Harvard University, Department of Environmental Health, School of Public Health, Boston, MA, United States.
Harvard University, Department of Biostatistics, School of Public Health, Boston, MA, United States.
Environ Res. 2019 Aug;175:421-433. doi: 10.1016/j.envres.2019.05.025. Epub 2019 May 28.
Numerous modeling approaches to estimate concentrations of PM components have been developed to derive better exposures for health studies, including geostatistical interpolation approaches, land use regression models and, models based on remote sensing technology. Recently, there have been some efforts to develop models based on machine learning algorithms. Each one of these exposure assessment methods has inherent uncertainties resulting in varying levels of exposure misclassification. To date, only a few studies have attempted to systematically compare exposure estimates from different PM constituent models. Our research addresses this gap, by comparing the predictive capabilities of ordinary geostatistical interpolation (Ordinary Kriging - OK), hybrid interpolation (combination of Empirical Bayesian Kriging and land use regression), and machine learning techniques (forest-based regression) for estimating PM constituents in Eastern Massachusetts in the United States. We compared the estimates of 10 ambient PM components, which included Al, Cu, Fe, K, Ni, Pb, S, Ti, V, and Zn. The OK model performed poorest for all PM components, with an R under 0.30. The hybrid model presented a slight improvement, especially for Cu and Fe, for which the R value increased to 0.62 and 0.59, respectively. These elements presented the highest R value from the hybrid model. The forest model presented the best performance, with R values higher than 0.7 for most of the particle components, including Cu, Fe, Ni, Pb, Ti, and V. Same as observed with the hybrid model, the forest model for Cu and Fe explained the highest concentration variance, with a R value equal to 0.88 and 0.92, respectively. The forest model for K, S, and Zn performed poorest with an R value of 0.54, 0.37, and 0.44, respectively. The results presented here can be useful for the environmental health community to more accurately estimate PM constituents over space.
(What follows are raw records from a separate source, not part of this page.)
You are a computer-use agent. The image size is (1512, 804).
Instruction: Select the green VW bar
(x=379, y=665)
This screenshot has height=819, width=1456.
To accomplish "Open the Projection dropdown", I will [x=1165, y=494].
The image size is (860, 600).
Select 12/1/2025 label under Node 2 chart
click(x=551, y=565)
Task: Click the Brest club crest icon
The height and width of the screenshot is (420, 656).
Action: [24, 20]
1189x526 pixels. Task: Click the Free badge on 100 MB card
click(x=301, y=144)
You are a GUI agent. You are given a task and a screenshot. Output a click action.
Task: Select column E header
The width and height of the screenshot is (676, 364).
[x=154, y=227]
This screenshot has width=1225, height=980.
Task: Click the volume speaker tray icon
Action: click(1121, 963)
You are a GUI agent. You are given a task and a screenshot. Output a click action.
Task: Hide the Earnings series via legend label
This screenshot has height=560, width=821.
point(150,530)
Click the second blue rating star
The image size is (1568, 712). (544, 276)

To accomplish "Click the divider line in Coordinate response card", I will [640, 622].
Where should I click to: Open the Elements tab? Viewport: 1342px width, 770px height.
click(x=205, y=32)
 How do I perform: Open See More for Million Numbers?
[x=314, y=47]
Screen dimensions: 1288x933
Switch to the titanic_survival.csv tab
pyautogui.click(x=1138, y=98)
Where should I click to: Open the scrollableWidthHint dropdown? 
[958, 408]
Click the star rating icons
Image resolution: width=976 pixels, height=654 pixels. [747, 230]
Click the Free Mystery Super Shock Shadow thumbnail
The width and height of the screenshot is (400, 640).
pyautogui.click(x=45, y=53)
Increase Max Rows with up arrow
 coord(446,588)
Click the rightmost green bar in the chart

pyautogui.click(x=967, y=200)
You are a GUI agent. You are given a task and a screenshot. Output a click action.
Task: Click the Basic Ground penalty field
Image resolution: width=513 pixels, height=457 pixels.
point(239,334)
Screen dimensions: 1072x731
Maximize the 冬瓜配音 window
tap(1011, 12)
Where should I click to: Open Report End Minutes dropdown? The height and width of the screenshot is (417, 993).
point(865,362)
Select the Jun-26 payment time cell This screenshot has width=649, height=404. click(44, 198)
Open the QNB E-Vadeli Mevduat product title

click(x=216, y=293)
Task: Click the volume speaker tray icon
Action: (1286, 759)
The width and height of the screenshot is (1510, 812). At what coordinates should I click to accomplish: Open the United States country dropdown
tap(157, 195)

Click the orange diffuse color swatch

已经开发了许多模型方法来估计 PM 成分的浓度,以更好地为健康研究提供暴露情况,包括地质统计学插值方法、土地利用回归模型和基于遥感技术的模型。最近,已经有一些努力开发基于机器学习算法的模型。这些暴露评估方法中的每一种都存在固有不确定性,导致暴露情况的分类存在不同程度的偏差。迄今为止,只有少数研究试图系统地比较不同 PM 成分模型的暴露估计值。我们的研究通过比较普通地质统计学插值(普通克里金法 - OK)、混合插值(经验贝叶斯克里金法和土地利用回归的组合)和机器学习技术(基于森林的回归)在美国马萨诸塞州东部估计 PM 成分的预测能力来解决这一差距。我们比较了 10 种环境 PM 成分的估计值,其中包括 Al、Cu、Fe、K、Ni、Pb、S、Ti、V 和 Zn。对于所有 PM 成分,OK 模型的表现最差,R 值均低于 0.30。混合模型略有改善,特别是对于 Cu 和 Fe,R 值分别增加到 0.62 和 0.59。这些元素在混合模型中呈现出最高的 R 值。森林模型的表现最好,大多数颗粒成分的 R 值均高于 0.7,包括 Cu、Fe、Ni、Pb、Ti 和 V。与混合模型一样,Cu 和 Fe 的森林模型解释了最高的浓度方差,R 值分别为 0.88 和 0.92。森林模型对于 K、S 和 Zn 的表现最差,R 值分别为 0.54、0.37 和 0.44。这里呈现的结果可用于环境健康社区更准确地估计空间上的 PM 成分。